1. **Think about easy cases for `y`:**
* If `y = 0`: Clue 2 becomes `0(0 + 1) <= (x + 1)^2`, which means `0 <= (x + 1)^2`. This is always true because any number squared is zero or positive. The thing we want to check becomes `0(0 - 1) <= x^2`, which is `0 <= x^2`. This is also always true! So, for `y = 0`, the statement holds.
* If `y` is a small number between `0` and `1` (like `0.5`): Then `y` is positive, but `(y - 1)` is negative. So, `y(y - 1)` will be a negative number (or zero if `y=1`). Since `x^2` is always zero or positive, a negative number is always smaller than or equal to `x^2`. So, for `0 <= y <= 1`, the statement is always true!

2. **Focus on `y` being bigger than `1`:** Now, the only case left to check is when `y > 1`. In this case, `y` is positive and `(y - 1)` is also positive, so `y(y - 1)` will be positive.

3. **Let's play "what if it's NOT true?"**: Imagine, just for a moment, that the statement is actually *false*. This means there are some `x` and `y` values (where `y > 1`) for which Clue 2 is true, but `y(y - 1)` is *bigger* than `x^2`. So, our "pretend" situation is:
* `y(y - 1) > x^2` (This is the opposite of what we want to prove)

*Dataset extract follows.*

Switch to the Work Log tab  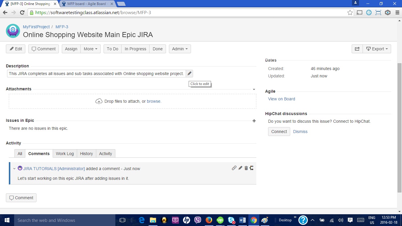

4. **Connecting the clues:**
* Since `y(y - 1) > x^2`, it means `x^2` is smaller than `y(y - 1)`. Let's write that as: `x^2 < y^2 - y`. (Equation A)
* We also know Clue 2 is true: `y(y + 1) <= (x + 1)^2`. We can write `(x + 1)^2` as `x^2 + 2x + 1`. So, `y^2 + y <= x^2 + 2x + 1`. (Equation B)

5. **Finding a contradiction:**
* Let's use Equation B. We can rearrange it a bit: `y^2 + y - (2x + 1) <= x^2`.
* Now we have two things about `x^2`: `y^2 + y - (2x + 1) <= x^2` AND `x^2 < y^2 - y`.
* Putting them together, we get: `y^2 + y - (2x + 1) < y^2 - y`.
* Let's simplify this:
`y^2 + y - 2x - 1 < y^2 - y`
Subtract `y^2` from both sides:
`y - 2x - 1 < -y`
Add `y` to both sides:
`2y - 2x - 1 < 0`
Add `2x + 1` to both sides:
`2y < 2x + 1`
Divide by `2`:
`y < x + 1/2` (Equation C)

* So, if our "pretend" situation (that the statement is false) is true, then `y` must be smaller than `x + 1/2`. This means `x` must be bigger than `y - 1/2`.
* Since `x` is a real number, `x^2` is always positive or zero. If `x > y - 1/2` and `y - 1/2` is positive (which it is, because we're looking at `y > 1`, so `y - 1/2 > 0.5`), then `x^2 > (y - 1/2)^2`. (Equation D)

* Now let's combine Equation A (`x^2 < y^2 - y`) and Equation D (`x^2 > (y - 1/2)^2`):
`(y - 1/2)^2 < x^2 < y^2 - y`
This means the left part must be smaller than the right part:
`(y - 1/2)^2 < y^2 - y`
Let's multiply out `(y - 1/2)^2`:
`y^2 - y + 1/4 < y^2 - y`
Now, subtract `y^2 - y` from both sides:
`1/4 < 0`

6. **Conclusion:** Wait a minute! We ended up with `1/4 < 0`, which is impossible! A quarter is definitely not smaller than zero. Since our "pretend" situation led to something impossible, it means the "pretend" situation can't actually happen. So, the original statement *must* be true!